» **WHAT IS REQUIRED**: Transcribe everything in the records, dropping and changing nothing.

** Opening RECORDS block **

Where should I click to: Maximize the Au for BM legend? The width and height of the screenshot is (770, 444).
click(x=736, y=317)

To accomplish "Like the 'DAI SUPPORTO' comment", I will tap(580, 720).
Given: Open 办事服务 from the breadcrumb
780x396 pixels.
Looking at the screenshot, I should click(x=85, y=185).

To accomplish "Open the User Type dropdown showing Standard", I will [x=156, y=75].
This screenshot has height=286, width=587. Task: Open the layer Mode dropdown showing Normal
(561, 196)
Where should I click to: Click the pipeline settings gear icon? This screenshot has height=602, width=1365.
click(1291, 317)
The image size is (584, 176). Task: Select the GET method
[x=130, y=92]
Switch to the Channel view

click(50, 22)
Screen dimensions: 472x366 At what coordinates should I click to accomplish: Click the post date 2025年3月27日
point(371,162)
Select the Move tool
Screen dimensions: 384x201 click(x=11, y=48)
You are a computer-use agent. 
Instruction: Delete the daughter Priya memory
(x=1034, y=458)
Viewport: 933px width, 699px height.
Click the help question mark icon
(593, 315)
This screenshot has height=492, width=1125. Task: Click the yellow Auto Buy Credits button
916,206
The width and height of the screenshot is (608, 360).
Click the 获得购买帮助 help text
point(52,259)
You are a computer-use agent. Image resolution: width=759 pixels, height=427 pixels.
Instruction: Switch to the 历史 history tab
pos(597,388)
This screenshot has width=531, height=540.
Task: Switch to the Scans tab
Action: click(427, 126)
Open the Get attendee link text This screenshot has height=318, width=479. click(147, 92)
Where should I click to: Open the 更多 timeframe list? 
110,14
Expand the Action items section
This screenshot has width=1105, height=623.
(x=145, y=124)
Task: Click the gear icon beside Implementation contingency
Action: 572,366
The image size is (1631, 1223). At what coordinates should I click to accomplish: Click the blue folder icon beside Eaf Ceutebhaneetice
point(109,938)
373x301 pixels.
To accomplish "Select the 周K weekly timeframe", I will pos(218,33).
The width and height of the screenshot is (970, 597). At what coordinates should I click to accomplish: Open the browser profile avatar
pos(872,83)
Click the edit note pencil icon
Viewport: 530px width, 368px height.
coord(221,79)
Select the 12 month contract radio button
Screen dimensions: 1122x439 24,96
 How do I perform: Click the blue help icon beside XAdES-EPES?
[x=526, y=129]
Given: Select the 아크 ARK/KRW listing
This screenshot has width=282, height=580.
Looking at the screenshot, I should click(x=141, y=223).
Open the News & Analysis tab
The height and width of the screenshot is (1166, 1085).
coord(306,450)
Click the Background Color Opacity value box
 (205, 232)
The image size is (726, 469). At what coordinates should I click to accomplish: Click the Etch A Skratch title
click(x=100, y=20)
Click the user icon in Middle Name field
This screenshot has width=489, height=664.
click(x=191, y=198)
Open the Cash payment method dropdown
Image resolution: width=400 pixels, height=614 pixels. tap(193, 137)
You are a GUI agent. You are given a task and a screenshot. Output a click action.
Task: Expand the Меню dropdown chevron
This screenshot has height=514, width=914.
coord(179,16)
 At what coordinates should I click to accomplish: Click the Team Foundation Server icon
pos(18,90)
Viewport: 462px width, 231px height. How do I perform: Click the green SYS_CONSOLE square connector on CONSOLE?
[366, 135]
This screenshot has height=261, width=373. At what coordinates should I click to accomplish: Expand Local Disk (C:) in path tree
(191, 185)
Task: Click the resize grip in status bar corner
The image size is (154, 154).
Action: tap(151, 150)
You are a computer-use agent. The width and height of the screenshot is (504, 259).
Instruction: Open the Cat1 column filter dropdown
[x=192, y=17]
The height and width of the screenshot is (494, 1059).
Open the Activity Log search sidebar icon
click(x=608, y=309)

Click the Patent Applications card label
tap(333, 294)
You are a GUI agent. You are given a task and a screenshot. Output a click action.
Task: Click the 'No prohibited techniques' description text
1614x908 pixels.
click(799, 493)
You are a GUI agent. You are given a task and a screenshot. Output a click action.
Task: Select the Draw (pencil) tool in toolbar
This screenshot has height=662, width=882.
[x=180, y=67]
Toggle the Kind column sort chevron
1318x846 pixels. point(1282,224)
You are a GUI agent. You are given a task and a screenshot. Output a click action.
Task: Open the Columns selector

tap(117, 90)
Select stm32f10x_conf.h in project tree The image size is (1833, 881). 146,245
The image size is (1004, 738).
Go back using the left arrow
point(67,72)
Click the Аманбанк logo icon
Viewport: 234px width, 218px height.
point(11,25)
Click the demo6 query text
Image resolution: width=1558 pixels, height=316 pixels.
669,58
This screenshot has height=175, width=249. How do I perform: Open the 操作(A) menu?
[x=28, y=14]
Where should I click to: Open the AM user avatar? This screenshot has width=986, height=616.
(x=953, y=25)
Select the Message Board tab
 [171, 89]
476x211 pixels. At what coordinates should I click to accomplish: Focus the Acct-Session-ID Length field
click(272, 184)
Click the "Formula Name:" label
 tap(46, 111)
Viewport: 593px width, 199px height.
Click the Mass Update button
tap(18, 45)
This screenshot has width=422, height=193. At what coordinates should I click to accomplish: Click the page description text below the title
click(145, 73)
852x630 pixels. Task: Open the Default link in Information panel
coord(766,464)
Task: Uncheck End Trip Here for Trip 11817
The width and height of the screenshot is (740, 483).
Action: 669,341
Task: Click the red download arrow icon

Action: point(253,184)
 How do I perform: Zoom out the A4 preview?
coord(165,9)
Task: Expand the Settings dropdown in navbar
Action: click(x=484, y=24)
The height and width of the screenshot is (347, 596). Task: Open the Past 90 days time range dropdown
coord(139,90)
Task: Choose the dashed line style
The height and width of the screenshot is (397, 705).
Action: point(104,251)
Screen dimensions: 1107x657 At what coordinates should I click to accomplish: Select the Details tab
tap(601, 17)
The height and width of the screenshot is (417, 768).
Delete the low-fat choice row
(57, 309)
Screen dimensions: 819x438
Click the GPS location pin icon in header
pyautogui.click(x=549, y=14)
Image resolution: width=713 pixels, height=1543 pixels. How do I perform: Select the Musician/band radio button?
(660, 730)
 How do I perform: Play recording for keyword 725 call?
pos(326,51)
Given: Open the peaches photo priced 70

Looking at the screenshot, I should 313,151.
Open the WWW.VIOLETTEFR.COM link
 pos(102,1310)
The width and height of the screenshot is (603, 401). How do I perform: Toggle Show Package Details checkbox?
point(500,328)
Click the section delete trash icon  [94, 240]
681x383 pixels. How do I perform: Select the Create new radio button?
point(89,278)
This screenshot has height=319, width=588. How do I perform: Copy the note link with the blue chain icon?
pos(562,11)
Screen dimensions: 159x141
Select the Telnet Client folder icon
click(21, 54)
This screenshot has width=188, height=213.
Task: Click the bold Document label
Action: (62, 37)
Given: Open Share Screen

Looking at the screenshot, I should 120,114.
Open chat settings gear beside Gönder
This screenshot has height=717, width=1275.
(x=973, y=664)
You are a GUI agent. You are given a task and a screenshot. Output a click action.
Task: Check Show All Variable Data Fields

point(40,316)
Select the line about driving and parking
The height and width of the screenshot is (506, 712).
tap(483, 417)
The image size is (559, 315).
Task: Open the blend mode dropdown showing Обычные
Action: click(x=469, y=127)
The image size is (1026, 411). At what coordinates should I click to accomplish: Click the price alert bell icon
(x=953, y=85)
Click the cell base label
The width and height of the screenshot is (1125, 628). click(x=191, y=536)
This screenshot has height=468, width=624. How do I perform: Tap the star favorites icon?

** Closing RECORDS block **

» **RESULT**:
Where should I click to: Maximize the Au for BM legend? The width and height of the screenshot is (770, 444).
click(x=736, y=317)

To accomplish "Like the 'DAI SUPPORTO' comment", I will tap(580, 720).
Given: Open 办事服务 from the breadcrumb
780x396 pixels.
Looking at the screenshot, I should click(x=85, y=185).

To accomplish "Open the User Type dropdown showing Standard", I will [x=156, y=75].
This screenshot has height=286, width=587. Task: Open the layer Mode dropdown showing Normal
(561, 196)
Where should I click to: Click the pipeline settings gear icon? This screenshot has height=602, width=1365.
click(1291, 317)
The image size is (584, 176). Task: Select the GET method
[x=130, y=92]
Switch to the Channel view

click(50, 22)
Screen dimensions: 472x366 At what coordinates should I click to accomplish: Click the post date 2025年3月27日
point(371,162)
Select the Move tool
Screen dimensions: 384x201 click(x=11, y=48)
You are a computer-use agent. 
Instruction: Delete the daughter Priya memory
(x=1034, y=458)
Viewport: 933px width, 699px height.
Click the help question mark icon
(593, 315)
This screenshot has height=492, width=1125. Task: Click the yellow Auto Buy Credits button
916,206
The width and height of the screenshot is (608, 360).
Click the 获得购买帮助 help text
point(52,259)
You are a computer-use agent. Image resolution: width=759 pixels, height=427 pixels.
Instruction: Switch to the 历史 history tab
pos(597,388)
This screenshot has width=531, height=540.
Task: Switch to the Scans tab
Action: click(427, 126)
Open the Get attendee link text This screenshot has height=318, width=479. click(147, 92)
Where should I click to: Open the 更多 timeframe list? 
110,14
Expand the Action items section
This screenshot has width=1105, height=623.
(x=145, y=124)
Task: Click the gear icon beside Implementation contingency
Action: 572,366
The image size is (1631, 1223). At what coordinates should I click to accomplish: Click the blue folder icon beside Eaf Ceutebhaneetice
point(109,938)
373x301 pixels.
To accomplish "Select the 周K weekly timeframe", I will pos(218,33).
The width and height of the screenshot is (970, 597). At what coordinates should I click to accomplish: Open the browser profile avatar
pos(872,83)
Click the edit note pencil icon
Viewport: 530px width, 368px height.
coord(221,79)
Select the 12 month contract radio button
Screen dimensions: 1122x439 24,96
 How do I perform: Click the blue help icon beside XAdES-EPES?
[x=526, y=129]
Given: Select the 아크 ARK/KRW listing
This screenshot has width=282, height=580.
Looking at the screenshot, I should click(x=141, y=223).
Open the News & Analysis tab
The height and width of the screenshot is (1166, 1085).
coord(306,450)
Click the Background Color Opacity value box
 (205, 232)
The image size is (726, 469). At what coordinates should I click to accomplish: Click the Etch A Skratch title
click(x=100, y=20)
Click the user icon in Middle Name field
This screenshot has width=489, height=664.
click(x=191, y=198)
Open the Cash payment method dropdown
Image resolution: width=400 pixels, height=614 pixels. tap(193, 137)
You are a GUI agent. You are given a task and a screenshot. Output a click action.
Task: Expand the Меню dropdown chevron
This screenshot has height=514, width=914.
coord(179,16)
 At what coordinates should I click to accomplish: Click the Team Foundation Server icon
pos(18,90)
Viewport: 462px width, 231px height. How do I perform: Click the green SYS_CONSOLE square connector on CONSOLE?
[366, 135]
This screenshot has height=261, width=373. At what coordinates should I click to accomplish: Expand Local Disk (C:) in path tree
(191, 185)
Task: Click the resize grip in status bar corner
The image size is (154, 154).
Action: tap(151, 150)
You are a computer-use agent. The width and height of the screenshot is (504, 259).
Instruction: Open the Cat1 column filter dropdown
[x=192, y=17]
The height and width of the screenshot is (494, 1059).
Open the Activity Log search sidebar icon
click(x=608, y=309)

Click the Patent Applications card label
tap(333, 294)
You are a GUI agent. You are given a task and a screenshot. Output a click action.
Task: Click the 'No prohibited techniques' description text
1614x908 pixels.
click(799, 493)
You are a GUI agent. You are given a task and a screenshot. Output a click action.
Task: Select the Draw (pencil) tool in toolbar
This screenshot has height=662, width=882.
[x=180, y=67]
Toggle the Kind column sort chevron
1318x846 pixels. point(1282,224)
You are a GUI agent. You are given a task and a screenshot. Output a click action.
Task: Open the Columns selector

tap(117, 90)
Select stm32f10x_conf.h in project tree The image size is (1833, 881). 146,245
The image size is (1004, 738).
Go back using the left arrow
point(67,72)
Click the Аманбанк logo icon
Viewport: 234px width, 218px height.
point(11,25)
Click the demo6 query text
Image resolution: width=1558 pixels, height=316 pixels.
669,58
This screenshot has height=175, width=249. How do I perform: Open the 操作(A) menu?
[x=28, y=14]
Where should I click to: Open the AM user avatar? This screenshot has width=986, height=616.
(x=953, y=25)
Select the Message Board tab
 [171, 89]
476x211 pixels. At what coordinates should I click to accomplish: Focus the Acct-Session-ID Length field
click(272, 184)
Click the "Formula Name:" label
 tap(46, 111)
Viewport: 593px width, 199px height.
Click the Mass Update button
tap(18, 45)
This screenshot has width=422, height=193. At what coordinates should I click to accomplish: Click the page description text below the title
click(145, 73)
852x630 pixels. Task: Open the Default link in Information panel
coord(766,464)
Task: Uncheck End Trip Here for Trip 11817
The width and height of the screenshot is (740, 483).
Action: 669,341
Task: Click the red download arrow icon

Action: point(253,184)
 How do I perform: Zoom out the A4 preview?
coord(165,9)
Task: Expand the Settings dropdown in navbar
Action: click(x=484, y=24)
The height and width of the screenshot is (347, 596). Task: Open the Past 90 days time range dropdown
coord(139,90)
Task: Choose the dashed line style
The height and width of the screenshot is (397, 705).
Action: point(104,251)
Screen dimensions: 1107x657 At what coordinates should I click to accomplish: Select the Details tab
tap(601, 17)
The height and width of the screenshot is (417, 768).
Delete the low-fat choice row
(57, 309)
Screen dimensions: 819x438
Click the GPS location pin icon in header
pyautogui.click(x=549, y=14)
Image resolution: width=713 pixels, height=1543 pixels. How do I perform: Select the Musician/band radio button?
(660, 730)
 How do I perform: Play recording for keyword 725 call?
pos(326,51)
Given: Open the peaches photo priced 70

Looking at the screenshot, I should 313,151.
Open the WWW.VIOLETTEFR.COM link
 pos(102,1310)
The width and height of the screenshot is (603, 401). How do I perform: Toggle Show Package Details checkbox?
point(500,328)
Click the section delete trash icon  [94, 240]
681x383 pixels. How do I perform: Select the Create new radio button?
point(89,278)
This screenshot has height=319, width=588. How do I perform: Copy the note link with the blue chain icon?
pos(562,11)
Screen dimensions: 159x141
Select the Telnet Client folder icon
click(21, 54)
This screenshot has width=188, height=213.
Task: Click the bold Document label
Action: (62, 37)
Given: Open Share Screen

Looking at the screenshot, I should 120,114.
Open chat settings gear beside Gönder
This screenshot has height=717, width=1275.
(x=973, y=664)
You are a GUI agent. You are given a task and a screenshot. Output a click action.
Task: Check Show All Variable Data Fields

point(40,316)
Select the line about driving and parking
The height and width of the screenshot is (506, 712).
tap(483, 417)
The image size is (559, 315).
Task: Open the blend mode dropdown showing Обычные
Action: click(x=469, y=127)
The image size is (1026, 411). At what coordinates should I click to accomplish: Click the price alert bell icon
(x=953, y=85)
Click the cell base label
The width and height of the screenshot is (1125, 628). click(x=191, y=536)
This screenshot has height=468, width=624. How do I perform: Tap the star favorites icon?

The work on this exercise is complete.